▶ **Work request**
Filter the entries below, keeping only lines with the word "description".

Stored data entries:
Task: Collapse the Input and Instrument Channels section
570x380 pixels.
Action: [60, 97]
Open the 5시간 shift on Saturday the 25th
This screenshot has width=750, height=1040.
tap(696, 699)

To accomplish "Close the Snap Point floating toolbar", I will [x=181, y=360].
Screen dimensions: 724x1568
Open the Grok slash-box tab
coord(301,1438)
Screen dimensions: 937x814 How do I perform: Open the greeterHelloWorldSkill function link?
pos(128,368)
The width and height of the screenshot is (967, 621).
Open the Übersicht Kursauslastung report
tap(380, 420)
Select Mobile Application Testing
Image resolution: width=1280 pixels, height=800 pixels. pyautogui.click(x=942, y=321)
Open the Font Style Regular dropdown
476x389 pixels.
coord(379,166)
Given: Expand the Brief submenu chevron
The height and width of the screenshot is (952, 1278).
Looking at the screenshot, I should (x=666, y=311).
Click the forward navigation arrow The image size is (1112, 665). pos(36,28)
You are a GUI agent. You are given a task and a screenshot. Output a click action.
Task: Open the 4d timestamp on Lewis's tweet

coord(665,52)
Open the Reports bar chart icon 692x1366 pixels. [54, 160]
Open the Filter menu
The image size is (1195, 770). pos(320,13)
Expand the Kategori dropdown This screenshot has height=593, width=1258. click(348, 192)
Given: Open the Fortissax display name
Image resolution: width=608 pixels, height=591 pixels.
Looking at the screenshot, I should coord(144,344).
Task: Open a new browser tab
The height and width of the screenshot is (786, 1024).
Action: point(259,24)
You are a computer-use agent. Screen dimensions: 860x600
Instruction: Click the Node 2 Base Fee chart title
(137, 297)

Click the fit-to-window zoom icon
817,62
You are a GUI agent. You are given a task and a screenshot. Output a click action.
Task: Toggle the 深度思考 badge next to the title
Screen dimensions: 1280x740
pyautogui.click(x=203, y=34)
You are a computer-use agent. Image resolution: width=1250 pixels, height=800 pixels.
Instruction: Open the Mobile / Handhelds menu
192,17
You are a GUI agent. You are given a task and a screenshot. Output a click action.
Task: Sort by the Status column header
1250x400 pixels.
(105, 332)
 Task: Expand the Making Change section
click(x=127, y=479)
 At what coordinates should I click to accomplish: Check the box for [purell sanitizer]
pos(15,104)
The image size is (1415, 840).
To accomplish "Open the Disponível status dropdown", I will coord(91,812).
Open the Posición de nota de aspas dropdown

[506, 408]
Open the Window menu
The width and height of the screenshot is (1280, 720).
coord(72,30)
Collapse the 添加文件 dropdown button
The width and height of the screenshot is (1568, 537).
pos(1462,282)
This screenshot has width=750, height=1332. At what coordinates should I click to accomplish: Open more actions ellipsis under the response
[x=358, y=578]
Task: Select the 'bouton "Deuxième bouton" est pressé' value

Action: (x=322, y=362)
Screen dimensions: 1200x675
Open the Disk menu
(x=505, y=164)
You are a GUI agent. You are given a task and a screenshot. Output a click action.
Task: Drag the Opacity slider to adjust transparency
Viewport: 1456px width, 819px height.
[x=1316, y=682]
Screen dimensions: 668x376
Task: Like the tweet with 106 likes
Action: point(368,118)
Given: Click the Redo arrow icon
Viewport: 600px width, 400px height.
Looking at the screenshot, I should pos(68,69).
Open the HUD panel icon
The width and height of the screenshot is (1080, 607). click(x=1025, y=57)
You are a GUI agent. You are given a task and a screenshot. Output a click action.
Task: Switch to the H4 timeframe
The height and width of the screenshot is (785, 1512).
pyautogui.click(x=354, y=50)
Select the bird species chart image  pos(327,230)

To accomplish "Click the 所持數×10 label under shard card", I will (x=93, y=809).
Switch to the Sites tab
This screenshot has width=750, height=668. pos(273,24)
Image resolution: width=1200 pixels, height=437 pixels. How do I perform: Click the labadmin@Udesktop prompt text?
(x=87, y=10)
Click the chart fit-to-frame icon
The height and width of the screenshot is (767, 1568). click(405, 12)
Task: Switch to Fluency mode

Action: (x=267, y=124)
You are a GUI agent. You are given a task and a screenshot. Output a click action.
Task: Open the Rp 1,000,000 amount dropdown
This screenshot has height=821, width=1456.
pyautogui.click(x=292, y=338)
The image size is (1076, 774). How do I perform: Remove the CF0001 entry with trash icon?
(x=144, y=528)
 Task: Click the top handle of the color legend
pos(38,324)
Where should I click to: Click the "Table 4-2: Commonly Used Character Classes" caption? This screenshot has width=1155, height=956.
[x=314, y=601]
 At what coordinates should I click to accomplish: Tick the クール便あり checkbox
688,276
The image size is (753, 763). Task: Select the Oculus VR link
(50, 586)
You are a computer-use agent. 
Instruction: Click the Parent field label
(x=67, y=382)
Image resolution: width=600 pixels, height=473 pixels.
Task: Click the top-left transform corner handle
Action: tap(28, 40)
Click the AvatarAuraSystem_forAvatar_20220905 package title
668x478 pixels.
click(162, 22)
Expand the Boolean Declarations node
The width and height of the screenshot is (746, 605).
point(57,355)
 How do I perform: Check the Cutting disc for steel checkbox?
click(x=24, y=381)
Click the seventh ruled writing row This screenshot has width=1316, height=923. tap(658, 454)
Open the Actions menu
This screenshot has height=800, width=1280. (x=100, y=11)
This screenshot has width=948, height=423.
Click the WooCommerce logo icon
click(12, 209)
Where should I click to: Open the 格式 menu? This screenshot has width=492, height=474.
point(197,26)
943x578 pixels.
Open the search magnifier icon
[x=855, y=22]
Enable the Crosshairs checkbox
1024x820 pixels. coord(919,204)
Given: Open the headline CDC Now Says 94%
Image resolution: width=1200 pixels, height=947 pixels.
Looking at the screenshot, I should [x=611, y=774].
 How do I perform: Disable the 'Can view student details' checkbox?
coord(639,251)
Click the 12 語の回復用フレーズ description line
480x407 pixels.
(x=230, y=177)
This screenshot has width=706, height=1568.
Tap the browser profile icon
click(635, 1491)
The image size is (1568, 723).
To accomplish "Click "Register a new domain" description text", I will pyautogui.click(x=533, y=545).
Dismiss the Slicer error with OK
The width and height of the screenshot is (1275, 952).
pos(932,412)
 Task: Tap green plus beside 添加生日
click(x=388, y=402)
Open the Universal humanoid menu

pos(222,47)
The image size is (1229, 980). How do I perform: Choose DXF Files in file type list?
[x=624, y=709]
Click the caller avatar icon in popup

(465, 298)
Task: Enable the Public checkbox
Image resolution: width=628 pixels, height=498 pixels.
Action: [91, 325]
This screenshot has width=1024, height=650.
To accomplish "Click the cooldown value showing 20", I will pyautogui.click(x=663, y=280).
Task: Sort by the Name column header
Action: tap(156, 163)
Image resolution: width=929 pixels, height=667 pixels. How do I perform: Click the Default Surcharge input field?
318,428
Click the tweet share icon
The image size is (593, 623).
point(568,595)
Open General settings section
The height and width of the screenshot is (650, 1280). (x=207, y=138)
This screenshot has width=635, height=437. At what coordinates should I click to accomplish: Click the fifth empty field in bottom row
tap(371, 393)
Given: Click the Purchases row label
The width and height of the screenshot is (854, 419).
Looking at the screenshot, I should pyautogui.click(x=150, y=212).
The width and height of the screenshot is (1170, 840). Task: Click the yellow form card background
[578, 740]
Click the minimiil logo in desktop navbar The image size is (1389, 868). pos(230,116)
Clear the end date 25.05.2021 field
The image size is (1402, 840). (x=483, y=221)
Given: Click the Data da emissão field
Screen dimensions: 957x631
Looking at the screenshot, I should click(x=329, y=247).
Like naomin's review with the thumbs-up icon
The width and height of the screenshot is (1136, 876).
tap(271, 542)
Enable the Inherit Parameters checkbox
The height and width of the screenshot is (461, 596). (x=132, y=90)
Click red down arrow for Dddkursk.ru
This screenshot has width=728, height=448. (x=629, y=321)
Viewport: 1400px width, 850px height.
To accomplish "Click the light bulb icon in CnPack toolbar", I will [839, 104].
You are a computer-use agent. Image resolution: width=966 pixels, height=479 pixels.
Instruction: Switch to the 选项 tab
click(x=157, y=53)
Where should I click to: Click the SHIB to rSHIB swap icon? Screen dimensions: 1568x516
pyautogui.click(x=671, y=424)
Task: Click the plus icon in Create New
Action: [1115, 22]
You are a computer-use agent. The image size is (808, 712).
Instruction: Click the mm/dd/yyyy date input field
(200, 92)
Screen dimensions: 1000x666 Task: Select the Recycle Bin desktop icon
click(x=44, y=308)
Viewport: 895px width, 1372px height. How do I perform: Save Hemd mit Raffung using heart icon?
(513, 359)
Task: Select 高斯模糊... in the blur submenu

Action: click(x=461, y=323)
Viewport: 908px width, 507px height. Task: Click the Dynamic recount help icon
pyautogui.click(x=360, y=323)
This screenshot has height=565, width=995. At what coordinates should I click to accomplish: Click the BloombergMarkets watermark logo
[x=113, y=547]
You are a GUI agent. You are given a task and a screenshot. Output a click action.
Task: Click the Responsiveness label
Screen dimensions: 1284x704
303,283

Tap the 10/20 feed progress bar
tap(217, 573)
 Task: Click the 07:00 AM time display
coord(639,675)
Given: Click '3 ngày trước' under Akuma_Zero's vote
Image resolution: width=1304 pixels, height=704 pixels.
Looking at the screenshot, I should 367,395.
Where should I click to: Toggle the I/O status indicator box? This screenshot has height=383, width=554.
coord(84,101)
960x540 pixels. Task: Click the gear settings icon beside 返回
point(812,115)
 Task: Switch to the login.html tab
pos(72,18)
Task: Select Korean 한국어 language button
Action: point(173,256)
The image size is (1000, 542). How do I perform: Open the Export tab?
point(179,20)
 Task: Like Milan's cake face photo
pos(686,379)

▶ **Reply to the task**
Click the 12 語の回復用フレーズ description line
To accomplish "Click "Register a new domain" description text", I will pyautogui.click(x=533, y=545).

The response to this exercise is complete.